| Your assignment |
Go over each line of the entries below, count those with "Choose", and give only the count.

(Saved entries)
· · · · · · ·

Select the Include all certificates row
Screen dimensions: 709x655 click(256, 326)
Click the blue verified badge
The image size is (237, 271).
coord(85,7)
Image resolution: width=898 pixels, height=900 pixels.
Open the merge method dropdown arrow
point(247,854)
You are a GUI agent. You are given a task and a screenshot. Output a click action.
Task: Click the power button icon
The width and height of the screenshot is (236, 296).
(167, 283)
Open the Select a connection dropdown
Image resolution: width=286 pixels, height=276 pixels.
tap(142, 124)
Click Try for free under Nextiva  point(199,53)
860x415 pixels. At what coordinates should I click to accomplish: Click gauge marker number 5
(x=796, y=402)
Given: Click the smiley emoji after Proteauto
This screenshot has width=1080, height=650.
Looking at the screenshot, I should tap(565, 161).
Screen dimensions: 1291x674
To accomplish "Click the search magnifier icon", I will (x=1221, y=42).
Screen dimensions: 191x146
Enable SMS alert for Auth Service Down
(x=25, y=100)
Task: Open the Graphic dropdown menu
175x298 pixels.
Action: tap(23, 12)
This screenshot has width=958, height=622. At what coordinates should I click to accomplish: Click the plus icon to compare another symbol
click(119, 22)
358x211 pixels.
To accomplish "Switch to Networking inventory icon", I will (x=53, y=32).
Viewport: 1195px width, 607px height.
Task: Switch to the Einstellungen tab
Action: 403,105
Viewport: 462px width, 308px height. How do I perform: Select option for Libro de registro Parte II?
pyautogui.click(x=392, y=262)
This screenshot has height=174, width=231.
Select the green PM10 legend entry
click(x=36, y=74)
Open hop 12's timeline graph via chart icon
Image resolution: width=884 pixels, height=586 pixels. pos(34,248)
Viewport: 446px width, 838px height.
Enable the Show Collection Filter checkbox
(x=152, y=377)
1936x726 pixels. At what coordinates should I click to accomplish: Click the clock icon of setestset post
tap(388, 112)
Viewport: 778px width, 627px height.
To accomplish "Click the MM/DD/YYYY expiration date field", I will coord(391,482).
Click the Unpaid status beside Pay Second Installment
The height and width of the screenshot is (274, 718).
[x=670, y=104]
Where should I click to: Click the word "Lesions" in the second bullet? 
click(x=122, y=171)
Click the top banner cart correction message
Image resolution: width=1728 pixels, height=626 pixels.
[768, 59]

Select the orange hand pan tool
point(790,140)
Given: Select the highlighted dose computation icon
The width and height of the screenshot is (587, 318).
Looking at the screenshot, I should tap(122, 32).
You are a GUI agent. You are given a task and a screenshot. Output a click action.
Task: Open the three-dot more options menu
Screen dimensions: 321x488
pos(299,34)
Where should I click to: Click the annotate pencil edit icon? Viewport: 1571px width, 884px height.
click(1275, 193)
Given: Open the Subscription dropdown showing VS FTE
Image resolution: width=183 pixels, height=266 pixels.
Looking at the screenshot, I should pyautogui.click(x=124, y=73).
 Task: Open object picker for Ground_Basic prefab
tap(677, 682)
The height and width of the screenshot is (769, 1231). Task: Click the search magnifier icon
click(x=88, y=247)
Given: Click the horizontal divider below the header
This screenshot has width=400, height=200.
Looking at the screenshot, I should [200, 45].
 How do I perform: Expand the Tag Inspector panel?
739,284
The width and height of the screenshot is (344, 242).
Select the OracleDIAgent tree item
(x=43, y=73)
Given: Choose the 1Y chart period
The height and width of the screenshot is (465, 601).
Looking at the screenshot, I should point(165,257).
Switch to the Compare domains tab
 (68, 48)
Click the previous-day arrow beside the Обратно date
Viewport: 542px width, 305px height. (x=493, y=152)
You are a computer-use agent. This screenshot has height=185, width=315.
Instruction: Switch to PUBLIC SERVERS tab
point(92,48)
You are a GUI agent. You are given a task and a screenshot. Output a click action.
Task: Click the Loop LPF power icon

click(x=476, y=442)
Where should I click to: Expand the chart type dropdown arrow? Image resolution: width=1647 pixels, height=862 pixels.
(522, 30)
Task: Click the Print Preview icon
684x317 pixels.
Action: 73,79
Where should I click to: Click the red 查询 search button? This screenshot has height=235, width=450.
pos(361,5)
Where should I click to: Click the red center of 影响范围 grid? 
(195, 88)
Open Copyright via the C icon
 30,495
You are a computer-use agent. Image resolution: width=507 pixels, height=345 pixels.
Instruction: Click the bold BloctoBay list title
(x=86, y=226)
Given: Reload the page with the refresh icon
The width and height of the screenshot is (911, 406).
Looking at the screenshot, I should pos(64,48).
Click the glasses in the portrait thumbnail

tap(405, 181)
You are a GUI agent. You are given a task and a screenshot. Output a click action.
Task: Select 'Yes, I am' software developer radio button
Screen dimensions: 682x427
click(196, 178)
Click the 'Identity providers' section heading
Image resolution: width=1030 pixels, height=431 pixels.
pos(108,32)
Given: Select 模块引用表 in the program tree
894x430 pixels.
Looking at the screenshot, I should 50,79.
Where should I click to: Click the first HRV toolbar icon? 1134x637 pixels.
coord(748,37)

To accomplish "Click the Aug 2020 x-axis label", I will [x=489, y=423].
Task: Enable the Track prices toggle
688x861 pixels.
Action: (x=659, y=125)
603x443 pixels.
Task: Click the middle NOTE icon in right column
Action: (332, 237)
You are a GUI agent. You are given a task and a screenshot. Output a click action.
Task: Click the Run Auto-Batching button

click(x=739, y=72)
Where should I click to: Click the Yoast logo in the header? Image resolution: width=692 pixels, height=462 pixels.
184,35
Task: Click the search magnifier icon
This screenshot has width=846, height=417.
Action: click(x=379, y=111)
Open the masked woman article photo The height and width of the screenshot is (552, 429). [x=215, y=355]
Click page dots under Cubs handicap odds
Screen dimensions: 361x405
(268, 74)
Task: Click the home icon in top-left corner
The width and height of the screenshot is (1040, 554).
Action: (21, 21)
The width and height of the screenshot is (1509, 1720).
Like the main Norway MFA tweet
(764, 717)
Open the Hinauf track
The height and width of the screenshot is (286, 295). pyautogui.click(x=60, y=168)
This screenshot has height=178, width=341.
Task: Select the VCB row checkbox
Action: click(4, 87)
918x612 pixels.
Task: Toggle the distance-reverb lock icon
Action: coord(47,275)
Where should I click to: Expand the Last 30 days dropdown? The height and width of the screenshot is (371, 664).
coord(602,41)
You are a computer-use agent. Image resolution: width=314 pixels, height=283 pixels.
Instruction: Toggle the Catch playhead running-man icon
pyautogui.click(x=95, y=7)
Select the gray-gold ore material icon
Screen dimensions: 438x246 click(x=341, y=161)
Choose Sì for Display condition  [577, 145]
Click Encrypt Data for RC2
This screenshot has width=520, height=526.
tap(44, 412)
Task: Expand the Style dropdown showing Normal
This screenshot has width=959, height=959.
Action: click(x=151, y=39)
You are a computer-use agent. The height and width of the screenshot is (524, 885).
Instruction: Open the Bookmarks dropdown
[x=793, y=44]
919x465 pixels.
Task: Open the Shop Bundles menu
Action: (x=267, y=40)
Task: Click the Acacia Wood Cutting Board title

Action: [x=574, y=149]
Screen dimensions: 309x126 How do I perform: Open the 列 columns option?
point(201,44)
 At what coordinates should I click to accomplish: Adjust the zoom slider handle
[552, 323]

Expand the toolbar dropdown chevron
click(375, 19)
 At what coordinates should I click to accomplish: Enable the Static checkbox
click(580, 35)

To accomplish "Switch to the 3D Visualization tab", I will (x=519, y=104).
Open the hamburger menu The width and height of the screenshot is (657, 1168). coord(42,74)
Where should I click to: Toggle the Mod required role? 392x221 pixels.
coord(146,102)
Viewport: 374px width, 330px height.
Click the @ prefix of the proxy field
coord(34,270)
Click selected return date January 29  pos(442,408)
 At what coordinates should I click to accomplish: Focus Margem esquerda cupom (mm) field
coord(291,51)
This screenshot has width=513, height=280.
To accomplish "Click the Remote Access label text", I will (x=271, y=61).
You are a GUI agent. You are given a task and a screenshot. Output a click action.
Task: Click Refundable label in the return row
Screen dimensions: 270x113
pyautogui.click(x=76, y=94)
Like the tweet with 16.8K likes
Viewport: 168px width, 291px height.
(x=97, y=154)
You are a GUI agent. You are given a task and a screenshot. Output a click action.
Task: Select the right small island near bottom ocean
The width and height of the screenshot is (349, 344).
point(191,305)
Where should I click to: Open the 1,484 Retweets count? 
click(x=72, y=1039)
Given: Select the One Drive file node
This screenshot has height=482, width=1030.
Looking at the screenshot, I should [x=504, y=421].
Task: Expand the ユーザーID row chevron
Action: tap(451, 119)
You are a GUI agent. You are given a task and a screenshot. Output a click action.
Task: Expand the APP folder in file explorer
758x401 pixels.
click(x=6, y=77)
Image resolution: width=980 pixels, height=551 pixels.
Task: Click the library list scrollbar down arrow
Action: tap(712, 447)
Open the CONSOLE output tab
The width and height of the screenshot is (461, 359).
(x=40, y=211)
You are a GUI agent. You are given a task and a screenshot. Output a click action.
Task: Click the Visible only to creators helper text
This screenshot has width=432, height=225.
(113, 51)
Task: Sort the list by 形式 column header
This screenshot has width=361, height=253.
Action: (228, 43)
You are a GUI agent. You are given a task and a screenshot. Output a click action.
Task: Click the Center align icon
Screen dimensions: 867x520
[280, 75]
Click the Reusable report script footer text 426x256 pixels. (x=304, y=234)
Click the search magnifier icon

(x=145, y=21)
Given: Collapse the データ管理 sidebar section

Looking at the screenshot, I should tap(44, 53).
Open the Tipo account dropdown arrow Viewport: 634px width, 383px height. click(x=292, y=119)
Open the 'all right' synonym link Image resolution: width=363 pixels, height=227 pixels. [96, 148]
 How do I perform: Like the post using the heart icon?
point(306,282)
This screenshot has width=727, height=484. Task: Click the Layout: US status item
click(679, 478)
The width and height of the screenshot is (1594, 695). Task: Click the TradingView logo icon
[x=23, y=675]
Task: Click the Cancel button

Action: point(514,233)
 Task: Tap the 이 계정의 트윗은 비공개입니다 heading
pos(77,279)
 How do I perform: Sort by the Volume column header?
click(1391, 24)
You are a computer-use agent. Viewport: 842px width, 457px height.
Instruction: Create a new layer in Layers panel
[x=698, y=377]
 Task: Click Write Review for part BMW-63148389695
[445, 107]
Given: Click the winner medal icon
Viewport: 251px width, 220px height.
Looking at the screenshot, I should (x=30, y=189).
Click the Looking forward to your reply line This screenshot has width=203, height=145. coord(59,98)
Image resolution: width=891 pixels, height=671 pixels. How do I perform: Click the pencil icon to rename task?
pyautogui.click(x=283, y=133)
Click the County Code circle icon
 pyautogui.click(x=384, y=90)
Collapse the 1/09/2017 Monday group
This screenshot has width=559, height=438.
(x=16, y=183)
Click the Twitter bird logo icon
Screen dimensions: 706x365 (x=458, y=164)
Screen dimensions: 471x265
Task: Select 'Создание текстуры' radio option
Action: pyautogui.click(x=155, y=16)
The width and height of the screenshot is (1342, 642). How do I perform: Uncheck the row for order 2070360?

· · · · · · ·

| Response to this exercise |
2